Liquid restaking platform EtherFi’s ETHFI token has confronted appreciable struggles since its airdrop, partly because of certainly one of its early traders promoting their airdropped tokens.
Blockchain analytical agency Nansen reported how Arrington XRP Capital, certainly one of EtherFi’s traders, allegedly could have gamed EtherFi’s airdrop course of for private revenue.
Arrington ‘sybils’ EtherFi
Nansen’s findings reveal that Arrington XRP Capital staked 5,000 ETH throughout ten separate wallets, every containing 500 ETH. This transfer allowed the agency to assert the ETHFI airdrop from ten separate wallets, amassing 200,498 ETHFI tokens.
Subsequently, all of the airdropped tokens had been transferred to the Binance crypto trade, suggesting the agency may need divested its holdings.
Such maneuvers, generally known as Sybil attacks, are normally frowned upon within the business as they allow people to control a community by using a number of identities and doubtlessly circumventing vesting schedules.
A number of group members, together with blockchain sleuth ZachXBT, instantly voiced concerns about Arrington XRP Capital’s actions whereas highlighting the unfair benefits the venture gained.
Because the March 18 airdrop, ETHFI’s price has confronted appreciable sell-pressure, declining by greater than 32% throughout the final three days to as little as $2.83 earlier than rebounding to $3.24 as of press time, in line with CoinMarketCap information.
EtherFi and Arrington defend motion.
EtherFi’s staff defended Arrington’s motion, asserting that the funding agency duly knowledgeable it concerning the a number of pockets staking technique.
In response to EtherFi, Arrington belonged to the top-tier staker class, with a linear distribution mannequin in place. Consequently, the a number of wallets didn’t equate to the agency garnering extra factors.
The venture added:
“These assets, including the ETHFI tokens is a very small percentage of their position and it’s part of their liquid fund which is actively traded, and that is the reason the assets were moved to Binance.”

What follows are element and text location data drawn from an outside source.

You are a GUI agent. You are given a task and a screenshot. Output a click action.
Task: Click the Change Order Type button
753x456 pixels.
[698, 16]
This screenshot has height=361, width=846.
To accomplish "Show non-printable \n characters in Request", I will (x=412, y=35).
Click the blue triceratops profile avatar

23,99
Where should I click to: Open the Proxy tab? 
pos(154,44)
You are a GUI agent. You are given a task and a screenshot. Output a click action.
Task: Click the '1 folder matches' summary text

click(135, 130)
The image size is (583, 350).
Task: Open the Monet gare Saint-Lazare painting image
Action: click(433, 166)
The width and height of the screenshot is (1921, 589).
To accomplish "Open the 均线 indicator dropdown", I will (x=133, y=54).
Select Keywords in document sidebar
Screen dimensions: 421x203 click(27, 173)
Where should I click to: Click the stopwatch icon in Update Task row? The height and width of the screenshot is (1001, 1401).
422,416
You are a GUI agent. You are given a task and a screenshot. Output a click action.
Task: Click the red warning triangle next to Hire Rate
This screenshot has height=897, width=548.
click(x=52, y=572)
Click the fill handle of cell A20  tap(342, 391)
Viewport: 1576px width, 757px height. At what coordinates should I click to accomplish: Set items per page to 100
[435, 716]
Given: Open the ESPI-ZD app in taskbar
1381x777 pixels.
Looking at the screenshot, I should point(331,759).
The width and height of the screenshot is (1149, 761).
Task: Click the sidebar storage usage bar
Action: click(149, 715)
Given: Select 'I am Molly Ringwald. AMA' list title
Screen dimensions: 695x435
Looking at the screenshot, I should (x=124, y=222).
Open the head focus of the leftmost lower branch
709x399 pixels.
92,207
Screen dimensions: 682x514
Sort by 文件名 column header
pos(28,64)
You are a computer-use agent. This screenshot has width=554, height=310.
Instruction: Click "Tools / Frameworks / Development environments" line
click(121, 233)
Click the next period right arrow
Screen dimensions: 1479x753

Regardless of this rationalization, some group members remained skeptical, suggesting that Arrington’s maneuver may need been a way to bypass the three-month vesting interval relevant to wallets holding over 25,000 ETHFI tokens.
In response, EtherFi stated that Arrington was unaware of the vesting interval, as the choice was made shortly earlier than the airdrop.
In the meantime, Arrington Capital additionally denied Sybil attacking EtherFi, saying:
“This was not a sybil attack and did not take advantage of the protocol’s distribution methodology. Because each account was over a minimum threshold in value, the airdrop distribution was linear. This means that the total number of ETHFI tokens airdropped to our wallets is the same as if all the eETH was in one wallet.”
It additional defined that it solely offered a small share of its ETHFI allocation, amounting to simply $700,000, representing a tiny share of its total place within the venture.